### Your assignment
Only one span of the listing below should come back. It runs from the line with "Where should I click to: Click the sparkle" through the line with "The image size is (749, 566).", and each of its lines must be reproduced exactly.

### Stored data
.....

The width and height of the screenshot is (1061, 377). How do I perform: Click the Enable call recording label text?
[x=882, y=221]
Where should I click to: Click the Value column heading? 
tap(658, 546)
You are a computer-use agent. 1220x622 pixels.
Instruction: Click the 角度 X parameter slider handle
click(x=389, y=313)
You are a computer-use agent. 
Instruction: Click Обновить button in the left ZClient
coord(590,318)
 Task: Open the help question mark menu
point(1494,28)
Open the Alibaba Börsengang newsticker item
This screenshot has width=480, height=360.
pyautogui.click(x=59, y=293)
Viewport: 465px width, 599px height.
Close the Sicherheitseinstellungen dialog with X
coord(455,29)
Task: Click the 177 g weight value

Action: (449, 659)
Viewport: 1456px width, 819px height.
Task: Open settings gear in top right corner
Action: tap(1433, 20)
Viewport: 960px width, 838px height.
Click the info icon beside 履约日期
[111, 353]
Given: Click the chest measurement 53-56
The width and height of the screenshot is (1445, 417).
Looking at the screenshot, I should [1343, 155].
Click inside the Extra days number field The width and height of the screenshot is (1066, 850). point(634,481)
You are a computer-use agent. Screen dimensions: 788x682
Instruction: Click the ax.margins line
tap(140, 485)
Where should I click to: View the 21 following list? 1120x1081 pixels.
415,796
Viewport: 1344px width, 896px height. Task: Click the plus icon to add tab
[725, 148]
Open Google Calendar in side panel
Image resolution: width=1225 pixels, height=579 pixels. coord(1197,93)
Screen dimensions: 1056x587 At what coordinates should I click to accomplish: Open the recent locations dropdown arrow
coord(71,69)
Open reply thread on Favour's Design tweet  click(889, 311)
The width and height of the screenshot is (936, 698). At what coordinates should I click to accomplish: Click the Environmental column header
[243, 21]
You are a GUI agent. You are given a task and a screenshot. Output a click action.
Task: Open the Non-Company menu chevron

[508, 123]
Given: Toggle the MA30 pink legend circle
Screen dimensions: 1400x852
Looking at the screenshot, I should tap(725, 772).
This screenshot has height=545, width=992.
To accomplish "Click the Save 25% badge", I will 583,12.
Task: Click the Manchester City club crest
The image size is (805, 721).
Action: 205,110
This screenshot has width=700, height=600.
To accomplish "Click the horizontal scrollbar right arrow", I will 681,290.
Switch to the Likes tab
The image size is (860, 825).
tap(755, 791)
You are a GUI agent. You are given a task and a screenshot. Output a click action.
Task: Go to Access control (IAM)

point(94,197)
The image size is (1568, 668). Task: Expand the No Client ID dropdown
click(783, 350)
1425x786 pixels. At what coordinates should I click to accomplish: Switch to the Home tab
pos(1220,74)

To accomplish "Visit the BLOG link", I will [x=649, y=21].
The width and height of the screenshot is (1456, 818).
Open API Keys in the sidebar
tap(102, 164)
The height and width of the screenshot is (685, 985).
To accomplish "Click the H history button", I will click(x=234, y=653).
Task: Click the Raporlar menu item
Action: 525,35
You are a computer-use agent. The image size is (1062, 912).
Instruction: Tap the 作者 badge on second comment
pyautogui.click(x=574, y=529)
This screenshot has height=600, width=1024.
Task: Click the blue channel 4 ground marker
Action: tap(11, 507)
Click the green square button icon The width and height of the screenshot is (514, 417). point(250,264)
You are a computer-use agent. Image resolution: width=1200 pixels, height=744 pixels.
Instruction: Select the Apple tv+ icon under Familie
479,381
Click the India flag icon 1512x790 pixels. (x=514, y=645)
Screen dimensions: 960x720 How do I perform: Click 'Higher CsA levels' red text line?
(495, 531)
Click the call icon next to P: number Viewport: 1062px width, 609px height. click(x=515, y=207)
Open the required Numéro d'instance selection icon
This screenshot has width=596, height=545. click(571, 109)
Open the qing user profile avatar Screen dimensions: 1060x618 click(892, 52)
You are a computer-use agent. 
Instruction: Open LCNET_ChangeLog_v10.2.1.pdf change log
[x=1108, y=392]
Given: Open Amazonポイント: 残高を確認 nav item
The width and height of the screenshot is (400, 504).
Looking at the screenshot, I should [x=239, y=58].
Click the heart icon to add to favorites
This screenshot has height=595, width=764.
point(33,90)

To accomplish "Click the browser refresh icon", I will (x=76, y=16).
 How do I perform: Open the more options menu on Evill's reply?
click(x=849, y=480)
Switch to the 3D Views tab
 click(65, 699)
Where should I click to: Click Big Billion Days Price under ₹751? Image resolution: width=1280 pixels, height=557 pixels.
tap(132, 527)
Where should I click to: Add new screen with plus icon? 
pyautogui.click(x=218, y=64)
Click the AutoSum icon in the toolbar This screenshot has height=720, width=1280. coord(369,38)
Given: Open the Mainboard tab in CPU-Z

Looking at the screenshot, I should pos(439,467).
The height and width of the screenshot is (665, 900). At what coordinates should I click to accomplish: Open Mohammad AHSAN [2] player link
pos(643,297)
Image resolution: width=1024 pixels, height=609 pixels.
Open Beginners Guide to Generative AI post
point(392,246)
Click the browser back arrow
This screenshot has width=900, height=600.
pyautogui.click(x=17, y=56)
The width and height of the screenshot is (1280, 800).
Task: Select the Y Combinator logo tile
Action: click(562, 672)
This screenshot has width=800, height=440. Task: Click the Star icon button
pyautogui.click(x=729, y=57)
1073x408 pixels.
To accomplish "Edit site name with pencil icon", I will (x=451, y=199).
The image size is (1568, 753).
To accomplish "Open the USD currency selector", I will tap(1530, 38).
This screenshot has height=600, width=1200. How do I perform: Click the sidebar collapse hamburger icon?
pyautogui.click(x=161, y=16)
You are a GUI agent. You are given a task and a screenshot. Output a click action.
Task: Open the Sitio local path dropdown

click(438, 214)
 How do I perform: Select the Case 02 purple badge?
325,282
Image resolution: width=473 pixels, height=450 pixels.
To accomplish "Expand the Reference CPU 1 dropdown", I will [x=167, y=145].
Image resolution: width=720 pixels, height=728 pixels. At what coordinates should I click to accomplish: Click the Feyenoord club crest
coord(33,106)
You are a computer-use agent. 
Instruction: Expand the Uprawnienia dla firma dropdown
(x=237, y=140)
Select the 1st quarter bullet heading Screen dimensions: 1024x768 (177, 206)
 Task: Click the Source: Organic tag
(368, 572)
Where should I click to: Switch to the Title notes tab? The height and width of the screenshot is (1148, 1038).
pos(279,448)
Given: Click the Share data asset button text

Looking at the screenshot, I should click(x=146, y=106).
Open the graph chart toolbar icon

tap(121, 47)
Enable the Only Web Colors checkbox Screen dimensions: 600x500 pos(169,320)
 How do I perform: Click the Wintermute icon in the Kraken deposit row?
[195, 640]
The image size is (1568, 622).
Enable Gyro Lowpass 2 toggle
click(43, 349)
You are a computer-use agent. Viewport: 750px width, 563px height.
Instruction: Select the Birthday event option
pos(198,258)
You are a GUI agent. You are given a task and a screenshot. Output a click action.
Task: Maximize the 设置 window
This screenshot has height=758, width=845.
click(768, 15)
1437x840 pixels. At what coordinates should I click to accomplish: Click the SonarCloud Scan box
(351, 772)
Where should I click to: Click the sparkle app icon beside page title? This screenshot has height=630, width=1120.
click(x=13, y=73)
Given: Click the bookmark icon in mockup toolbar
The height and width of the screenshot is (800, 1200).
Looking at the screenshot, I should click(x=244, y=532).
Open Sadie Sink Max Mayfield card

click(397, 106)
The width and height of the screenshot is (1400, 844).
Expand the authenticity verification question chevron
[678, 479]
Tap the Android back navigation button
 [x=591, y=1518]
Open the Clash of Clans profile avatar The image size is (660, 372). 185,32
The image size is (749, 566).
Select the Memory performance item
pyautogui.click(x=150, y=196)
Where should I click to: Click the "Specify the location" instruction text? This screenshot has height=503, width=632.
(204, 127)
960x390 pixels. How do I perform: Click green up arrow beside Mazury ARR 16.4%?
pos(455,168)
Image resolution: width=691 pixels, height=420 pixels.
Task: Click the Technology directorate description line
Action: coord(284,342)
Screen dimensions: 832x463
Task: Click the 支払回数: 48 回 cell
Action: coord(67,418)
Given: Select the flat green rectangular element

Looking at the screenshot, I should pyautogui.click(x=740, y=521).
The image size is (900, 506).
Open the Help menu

.....

### Solution
Where should I click to: Click the sparkle app icon beside page title? This screenshot has height=630, width=1120.
click(x=13, y=73)
Given: Click the bookmark icon in mockup toolbar
The height and width of the screenshot is (800, 1200).
Looking at the screenshot, I should click(x=244, y=532).
Open Sadie Sink Max Mayfield card

click(397, 106)
The width and height of the screenshot is (1400, 844).
Expand the authenticity verification question chevron
[678, 479]
Tap the Android back navigation button
 [x=591, y=1518]
Open the Clash of Clans profile avatar The image size is (660, 372). 185,32
The image size is (749, 566).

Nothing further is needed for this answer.